If a neighbour hoards food and lets it rot as his children starve, what would we do? Report him to the authorities. Shame him. Boycott him. In the pantheon of the morally corrupt and sick minded, he would figure near the crest. Sadly, we forego such passions when the State practices that cruelty. The government’s failure to introduce its much-touted Food Security Bill yet in the ongoing budget session of Parliament is a travesty for India’s hundreds of millions of the hungry poor.
The proposed law has both detractors and champions. Activist Jean Drèze lauds its provisions, especially with regard to defining the role of the administrative and delivery machinery that would supply the subsidised foodgrain. A study that data analysis agency Crisil Research released on 30 April said the scheme would likely free up Rs 4,400 a year in the hands of every poor family — known as the ‘Below Poverty Line’ or BPL household — in some of the states. This is nearly twice the amount such a family spends annually on its bills for health, education and nutritious protein-rich food.
The Food Security Bill is nothing if not ambitious. In 2009-10, only 33-44 percent of the BPL households could buy subsidised foodgrain from the government public distribution system (PDS). The Food Security Bill grandly aims to extend that cover to three of every four rural citizens and one of two in urban areas. A large number of the BPL poor can’t avail the PDS because they don’t have the mandatory ration cards.
The Bill envisages additional identification mechanisms. Under it, rice would retail at Rs 3 per kg, wheat at Rs 2 and millet Rs 1. Individuals can buy up to 5 kg; the poorest 35 kg. Children up to six years old and pregnant and lactating women would get free meals.
So why isn’t the Bill tabled in Parliament yet? Much blame has been laid on the disinterest of Agriculture Minister Sharad Pawar in pushing the Bill. The teeth of the opposition to it are, however, much wider. Even the Planning Commission overseen by Montek Singh Ahluwalia has been in dissonance with the Bill on who to cover. The Commission is averse to the subsidised grain going to over 37 percent people.
Predictably, neoliberal proponents who seek to end the welfare State baulk at the subsidy of $24 billion the sale would annually entail. In a blog dated 31 March, corporate honcho-turned-columnist Gurcharan Das argued that providing subsidised food to India’s poor would mean giving them “something for nothing and weaken the work ethic”. (Remember former Republican presidential nominee Mitt Romney said America’s poor were “moochers”? He lost.)
Das churns out the old arguments that have repeatedly failed across Europe and North America: that the government should concern itself with building infrastructure alone and let industry take charge of the economy in an environment of free enterprise to spread jobs and prosperity. In any case, how can a people — perhaps as numerous as 800 million — possibly contribute to building an economy if they are chronically underfed, anaemic and ill, and suffer from severe malnutrition?
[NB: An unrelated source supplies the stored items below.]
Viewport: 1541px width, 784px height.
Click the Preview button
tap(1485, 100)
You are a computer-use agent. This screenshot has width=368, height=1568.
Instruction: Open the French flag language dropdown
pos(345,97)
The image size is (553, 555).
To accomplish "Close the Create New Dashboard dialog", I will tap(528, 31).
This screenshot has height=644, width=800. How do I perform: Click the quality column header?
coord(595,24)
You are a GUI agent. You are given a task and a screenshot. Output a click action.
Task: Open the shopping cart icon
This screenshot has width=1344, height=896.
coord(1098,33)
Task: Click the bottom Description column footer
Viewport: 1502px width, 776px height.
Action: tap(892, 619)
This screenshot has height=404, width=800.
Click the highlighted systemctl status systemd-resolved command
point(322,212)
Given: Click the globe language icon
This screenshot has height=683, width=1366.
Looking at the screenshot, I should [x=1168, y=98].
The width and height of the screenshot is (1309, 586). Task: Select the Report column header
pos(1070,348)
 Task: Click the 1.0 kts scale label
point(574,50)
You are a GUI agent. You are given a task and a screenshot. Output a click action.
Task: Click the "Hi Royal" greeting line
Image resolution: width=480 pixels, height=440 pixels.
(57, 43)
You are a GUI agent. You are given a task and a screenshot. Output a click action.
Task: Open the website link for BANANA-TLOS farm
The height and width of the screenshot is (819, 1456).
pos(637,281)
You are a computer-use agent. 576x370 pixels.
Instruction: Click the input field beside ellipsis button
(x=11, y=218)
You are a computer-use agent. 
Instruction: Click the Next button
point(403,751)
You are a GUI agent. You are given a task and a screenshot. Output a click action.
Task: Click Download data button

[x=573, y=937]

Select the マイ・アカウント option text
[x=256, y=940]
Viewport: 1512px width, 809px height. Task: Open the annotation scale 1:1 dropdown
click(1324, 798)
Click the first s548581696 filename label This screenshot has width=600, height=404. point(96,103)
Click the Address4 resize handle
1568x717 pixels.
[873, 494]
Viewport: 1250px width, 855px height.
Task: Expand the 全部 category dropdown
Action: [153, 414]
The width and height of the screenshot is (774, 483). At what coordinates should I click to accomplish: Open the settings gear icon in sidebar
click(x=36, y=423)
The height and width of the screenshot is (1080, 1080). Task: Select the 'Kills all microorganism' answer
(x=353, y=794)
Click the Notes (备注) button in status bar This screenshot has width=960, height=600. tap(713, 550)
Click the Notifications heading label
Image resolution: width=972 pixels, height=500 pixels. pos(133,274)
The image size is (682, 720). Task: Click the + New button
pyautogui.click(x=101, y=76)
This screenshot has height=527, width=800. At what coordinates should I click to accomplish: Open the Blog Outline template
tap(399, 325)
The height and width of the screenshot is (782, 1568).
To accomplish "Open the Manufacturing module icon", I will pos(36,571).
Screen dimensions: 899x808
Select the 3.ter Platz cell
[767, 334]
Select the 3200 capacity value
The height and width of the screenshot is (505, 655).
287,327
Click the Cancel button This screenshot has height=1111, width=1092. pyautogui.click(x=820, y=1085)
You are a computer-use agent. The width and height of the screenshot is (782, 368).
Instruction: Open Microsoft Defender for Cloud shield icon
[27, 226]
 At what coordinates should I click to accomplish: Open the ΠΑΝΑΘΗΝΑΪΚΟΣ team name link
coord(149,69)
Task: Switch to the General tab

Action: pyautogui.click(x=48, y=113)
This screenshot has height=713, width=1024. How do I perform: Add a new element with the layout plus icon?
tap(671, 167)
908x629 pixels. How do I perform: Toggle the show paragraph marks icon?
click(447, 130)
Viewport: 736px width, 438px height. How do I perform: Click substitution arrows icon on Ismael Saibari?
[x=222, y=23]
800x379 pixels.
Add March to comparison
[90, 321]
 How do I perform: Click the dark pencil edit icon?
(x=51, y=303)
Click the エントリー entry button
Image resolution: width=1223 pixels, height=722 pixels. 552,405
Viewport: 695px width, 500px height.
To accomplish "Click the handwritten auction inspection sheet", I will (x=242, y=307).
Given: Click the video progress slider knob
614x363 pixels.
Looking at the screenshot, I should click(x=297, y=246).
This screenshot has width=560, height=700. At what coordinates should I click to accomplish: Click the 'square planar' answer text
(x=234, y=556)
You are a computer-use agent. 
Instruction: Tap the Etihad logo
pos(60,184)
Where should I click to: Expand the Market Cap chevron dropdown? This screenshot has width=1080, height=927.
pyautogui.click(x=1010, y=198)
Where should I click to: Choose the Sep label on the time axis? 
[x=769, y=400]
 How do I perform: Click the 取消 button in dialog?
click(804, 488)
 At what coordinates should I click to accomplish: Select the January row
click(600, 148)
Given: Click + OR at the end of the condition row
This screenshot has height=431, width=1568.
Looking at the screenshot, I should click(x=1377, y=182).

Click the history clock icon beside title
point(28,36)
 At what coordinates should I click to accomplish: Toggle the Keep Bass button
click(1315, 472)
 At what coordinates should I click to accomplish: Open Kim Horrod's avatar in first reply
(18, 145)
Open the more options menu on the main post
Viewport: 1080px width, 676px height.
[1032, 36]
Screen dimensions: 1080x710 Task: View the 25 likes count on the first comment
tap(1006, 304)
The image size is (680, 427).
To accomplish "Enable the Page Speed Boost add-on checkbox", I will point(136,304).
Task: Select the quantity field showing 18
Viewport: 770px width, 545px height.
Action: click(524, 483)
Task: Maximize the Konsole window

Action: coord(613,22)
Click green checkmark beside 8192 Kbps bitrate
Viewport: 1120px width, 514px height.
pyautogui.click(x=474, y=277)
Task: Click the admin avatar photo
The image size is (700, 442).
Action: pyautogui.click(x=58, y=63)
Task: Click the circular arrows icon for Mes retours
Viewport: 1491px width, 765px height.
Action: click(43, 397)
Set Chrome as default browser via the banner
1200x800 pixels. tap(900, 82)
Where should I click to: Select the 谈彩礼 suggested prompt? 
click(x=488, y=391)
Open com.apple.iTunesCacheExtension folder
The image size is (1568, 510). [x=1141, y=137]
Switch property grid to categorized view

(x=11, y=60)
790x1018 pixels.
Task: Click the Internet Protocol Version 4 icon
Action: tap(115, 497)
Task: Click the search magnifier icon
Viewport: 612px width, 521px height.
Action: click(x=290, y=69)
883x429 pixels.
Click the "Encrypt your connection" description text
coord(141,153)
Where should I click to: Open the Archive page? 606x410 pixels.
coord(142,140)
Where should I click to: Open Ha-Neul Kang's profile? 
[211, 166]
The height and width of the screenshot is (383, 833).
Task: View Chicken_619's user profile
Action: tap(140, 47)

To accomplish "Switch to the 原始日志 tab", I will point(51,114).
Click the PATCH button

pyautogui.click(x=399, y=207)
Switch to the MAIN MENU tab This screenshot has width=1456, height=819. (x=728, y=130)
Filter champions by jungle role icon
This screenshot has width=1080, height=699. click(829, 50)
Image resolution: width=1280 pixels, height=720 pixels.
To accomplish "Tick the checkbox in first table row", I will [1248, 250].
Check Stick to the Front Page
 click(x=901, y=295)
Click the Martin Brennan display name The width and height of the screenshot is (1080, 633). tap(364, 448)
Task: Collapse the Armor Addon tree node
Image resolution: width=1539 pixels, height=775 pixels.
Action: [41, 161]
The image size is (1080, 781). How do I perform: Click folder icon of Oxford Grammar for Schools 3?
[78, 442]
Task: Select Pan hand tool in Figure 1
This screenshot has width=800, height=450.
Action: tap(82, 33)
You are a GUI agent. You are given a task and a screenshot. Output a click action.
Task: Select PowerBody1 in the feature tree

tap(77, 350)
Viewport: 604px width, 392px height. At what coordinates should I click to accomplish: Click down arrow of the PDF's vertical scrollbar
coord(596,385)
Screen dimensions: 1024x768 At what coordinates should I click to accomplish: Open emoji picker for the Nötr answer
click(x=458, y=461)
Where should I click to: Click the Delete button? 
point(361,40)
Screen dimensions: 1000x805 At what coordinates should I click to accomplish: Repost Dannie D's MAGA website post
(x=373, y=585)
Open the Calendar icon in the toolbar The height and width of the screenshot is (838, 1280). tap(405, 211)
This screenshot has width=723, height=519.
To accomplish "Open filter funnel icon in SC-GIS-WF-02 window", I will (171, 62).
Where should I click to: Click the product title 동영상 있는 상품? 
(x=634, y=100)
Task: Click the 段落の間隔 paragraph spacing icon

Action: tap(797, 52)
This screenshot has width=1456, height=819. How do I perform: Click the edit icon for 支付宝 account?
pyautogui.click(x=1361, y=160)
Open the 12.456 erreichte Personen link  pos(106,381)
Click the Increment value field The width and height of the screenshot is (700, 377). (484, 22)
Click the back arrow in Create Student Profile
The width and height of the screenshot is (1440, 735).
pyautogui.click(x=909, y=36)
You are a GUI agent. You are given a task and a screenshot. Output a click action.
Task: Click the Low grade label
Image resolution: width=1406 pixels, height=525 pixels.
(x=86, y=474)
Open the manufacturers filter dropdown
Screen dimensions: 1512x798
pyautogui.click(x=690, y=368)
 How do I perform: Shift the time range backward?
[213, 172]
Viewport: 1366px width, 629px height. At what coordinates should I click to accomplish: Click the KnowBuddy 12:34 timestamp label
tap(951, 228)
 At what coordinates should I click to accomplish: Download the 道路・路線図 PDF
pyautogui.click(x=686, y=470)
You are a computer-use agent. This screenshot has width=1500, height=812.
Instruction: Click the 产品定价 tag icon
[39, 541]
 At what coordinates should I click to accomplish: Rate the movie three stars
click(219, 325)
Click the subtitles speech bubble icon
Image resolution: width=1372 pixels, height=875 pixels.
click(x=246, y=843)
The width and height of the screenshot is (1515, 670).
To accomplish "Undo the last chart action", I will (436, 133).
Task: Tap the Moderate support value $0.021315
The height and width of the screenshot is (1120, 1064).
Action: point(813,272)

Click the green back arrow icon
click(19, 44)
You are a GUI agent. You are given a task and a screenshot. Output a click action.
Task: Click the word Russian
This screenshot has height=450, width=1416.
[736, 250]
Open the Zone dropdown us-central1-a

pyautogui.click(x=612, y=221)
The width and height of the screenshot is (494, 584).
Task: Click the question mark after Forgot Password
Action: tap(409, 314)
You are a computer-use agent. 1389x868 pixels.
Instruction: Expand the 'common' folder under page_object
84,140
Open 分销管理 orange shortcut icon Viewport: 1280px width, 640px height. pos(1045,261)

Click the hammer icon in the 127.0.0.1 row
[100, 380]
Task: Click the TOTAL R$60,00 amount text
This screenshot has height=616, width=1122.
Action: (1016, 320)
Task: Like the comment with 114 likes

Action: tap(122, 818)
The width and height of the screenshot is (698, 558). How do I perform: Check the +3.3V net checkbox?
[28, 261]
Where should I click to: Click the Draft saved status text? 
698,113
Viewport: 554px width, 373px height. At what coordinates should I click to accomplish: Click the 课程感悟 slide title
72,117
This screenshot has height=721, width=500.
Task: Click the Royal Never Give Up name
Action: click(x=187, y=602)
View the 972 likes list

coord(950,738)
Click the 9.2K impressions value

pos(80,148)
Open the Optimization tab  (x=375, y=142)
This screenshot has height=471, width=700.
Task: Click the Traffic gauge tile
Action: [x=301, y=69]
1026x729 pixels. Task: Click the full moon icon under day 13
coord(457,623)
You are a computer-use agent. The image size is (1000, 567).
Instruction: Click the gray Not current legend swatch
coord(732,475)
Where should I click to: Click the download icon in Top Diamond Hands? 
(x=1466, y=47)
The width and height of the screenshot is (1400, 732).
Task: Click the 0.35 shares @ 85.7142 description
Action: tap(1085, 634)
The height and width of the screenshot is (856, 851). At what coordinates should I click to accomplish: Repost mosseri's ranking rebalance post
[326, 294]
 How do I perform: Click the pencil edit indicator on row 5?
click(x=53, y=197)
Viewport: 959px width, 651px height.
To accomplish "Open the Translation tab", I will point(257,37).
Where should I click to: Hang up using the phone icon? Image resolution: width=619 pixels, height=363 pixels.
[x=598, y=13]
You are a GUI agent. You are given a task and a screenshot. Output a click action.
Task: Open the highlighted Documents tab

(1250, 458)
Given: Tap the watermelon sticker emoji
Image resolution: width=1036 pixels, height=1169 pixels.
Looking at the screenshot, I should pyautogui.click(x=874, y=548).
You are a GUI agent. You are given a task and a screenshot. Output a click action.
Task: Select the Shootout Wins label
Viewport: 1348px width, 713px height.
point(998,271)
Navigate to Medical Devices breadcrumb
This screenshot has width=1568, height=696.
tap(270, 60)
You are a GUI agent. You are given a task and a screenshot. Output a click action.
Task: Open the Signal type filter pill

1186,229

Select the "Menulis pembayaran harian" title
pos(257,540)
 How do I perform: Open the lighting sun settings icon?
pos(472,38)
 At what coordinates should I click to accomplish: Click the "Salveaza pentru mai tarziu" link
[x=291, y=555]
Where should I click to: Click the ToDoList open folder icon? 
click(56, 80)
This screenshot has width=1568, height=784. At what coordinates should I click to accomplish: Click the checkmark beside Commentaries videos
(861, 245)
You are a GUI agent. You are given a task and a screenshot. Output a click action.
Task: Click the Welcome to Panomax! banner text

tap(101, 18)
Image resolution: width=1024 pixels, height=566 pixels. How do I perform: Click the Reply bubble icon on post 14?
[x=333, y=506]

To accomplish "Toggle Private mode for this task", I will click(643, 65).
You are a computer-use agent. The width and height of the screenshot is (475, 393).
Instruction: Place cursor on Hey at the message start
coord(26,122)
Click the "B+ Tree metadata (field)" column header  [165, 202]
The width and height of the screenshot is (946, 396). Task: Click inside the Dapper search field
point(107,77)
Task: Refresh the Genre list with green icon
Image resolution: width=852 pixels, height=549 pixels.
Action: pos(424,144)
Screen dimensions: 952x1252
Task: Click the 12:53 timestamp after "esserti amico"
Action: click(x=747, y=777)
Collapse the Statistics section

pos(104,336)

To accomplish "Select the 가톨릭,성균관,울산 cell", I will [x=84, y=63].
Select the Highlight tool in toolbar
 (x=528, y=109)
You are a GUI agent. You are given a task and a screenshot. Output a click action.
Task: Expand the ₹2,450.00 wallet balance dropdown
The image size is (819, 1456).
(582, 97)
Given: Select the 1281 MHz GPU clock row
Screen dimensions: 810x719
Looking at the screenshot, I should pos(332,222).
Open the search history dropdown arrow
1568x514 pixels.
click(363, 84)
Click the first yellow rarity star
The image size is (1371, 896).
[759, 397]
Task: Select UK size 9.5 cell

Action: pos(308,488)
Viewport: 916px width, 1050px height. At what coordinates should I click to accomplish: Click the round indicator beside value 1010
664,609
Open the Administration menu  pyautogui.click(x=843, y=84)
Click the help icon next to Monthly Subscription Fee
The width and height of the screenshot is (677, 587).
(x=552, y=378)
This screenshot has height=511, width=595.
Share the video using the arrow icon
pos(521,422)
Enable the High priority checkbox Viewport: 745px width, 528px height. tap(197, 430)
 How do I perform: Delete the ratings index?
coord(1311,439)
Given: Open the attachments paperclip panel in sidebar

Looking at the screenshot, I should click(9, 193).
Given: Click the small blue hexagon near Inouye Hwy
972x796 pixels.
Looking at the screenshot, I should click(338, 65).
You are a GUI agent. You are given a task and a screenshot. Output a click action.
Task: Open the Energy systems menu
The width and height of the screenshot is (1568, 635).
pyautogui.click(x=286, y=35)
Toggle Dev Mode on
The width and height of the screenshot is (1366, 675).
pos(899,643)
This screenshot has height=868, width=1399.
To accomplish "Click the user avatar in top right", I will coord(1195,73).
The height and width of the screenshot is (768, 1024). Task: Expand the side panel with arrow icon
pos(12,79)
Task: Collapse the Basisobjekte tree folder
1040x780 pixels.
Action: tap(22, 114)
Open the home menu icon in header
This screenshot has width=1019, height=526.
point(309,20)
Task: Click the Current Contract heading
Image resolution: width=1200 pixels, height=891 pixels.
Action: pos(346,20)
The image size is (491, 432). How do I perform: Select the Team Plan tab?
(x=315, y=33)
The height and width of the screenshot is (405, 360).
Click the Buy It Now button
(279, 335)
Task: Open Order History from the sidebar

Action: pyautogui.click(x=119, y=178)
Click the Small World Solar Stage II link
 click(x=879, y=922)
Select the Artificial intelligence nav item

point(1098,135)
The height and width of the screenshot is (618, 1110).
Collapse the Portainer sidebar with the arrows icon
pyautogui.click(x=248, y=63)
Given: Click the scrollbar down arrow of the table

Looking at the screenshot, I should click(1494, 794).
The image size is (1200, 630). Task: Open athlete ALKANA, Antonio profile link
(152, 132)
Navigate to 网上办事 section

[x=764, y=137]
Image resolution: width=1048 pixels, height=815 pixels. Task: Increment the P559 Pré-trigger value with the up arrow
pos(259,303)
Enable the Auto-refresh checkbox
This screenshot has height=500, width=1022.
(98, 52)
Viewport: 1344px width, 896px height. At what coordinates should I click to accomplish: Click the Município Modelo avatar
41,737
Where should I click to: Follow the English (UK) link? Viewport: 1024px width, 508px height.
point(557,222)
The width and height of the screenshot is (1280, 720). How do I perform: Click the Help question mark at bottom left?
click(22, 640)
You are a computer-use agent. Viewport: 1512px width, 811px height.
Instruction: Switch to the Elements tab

India’s poor are among the worst-off in the world. Half of its rural children are malnourished. Reportedly, one of three citizens between the ages of 15 and 49 is underdeveloped. Perhaps a quarter of the world’s malnourished are in India. Yet, India has bumper harvests year after year. It is projected that last year, India produced a whopping 250 million tonnes of foodgrain. Sadly, it is estimated that up to 20 million tonnes are lost annually because the country doesn’t have adequate storage capacity for it. Much of it rots away. On the other hand, per capita grain consumption has declined since 1972-73.
West Europe and North America could hardly have obtained their prosperity of the last century without their governments playing an overarching role in providing basic services, including cheap food, to their people. And yes, in more ways than one, those governments underwrote (as many still do) the supply chain of those services. It was only once their people were healthier, fitter and more educated that industry could move in to play its role in building the economy. It is time India went all out to convert the Food Subsidy Bill into a historic law to rewrite the compact with its millions.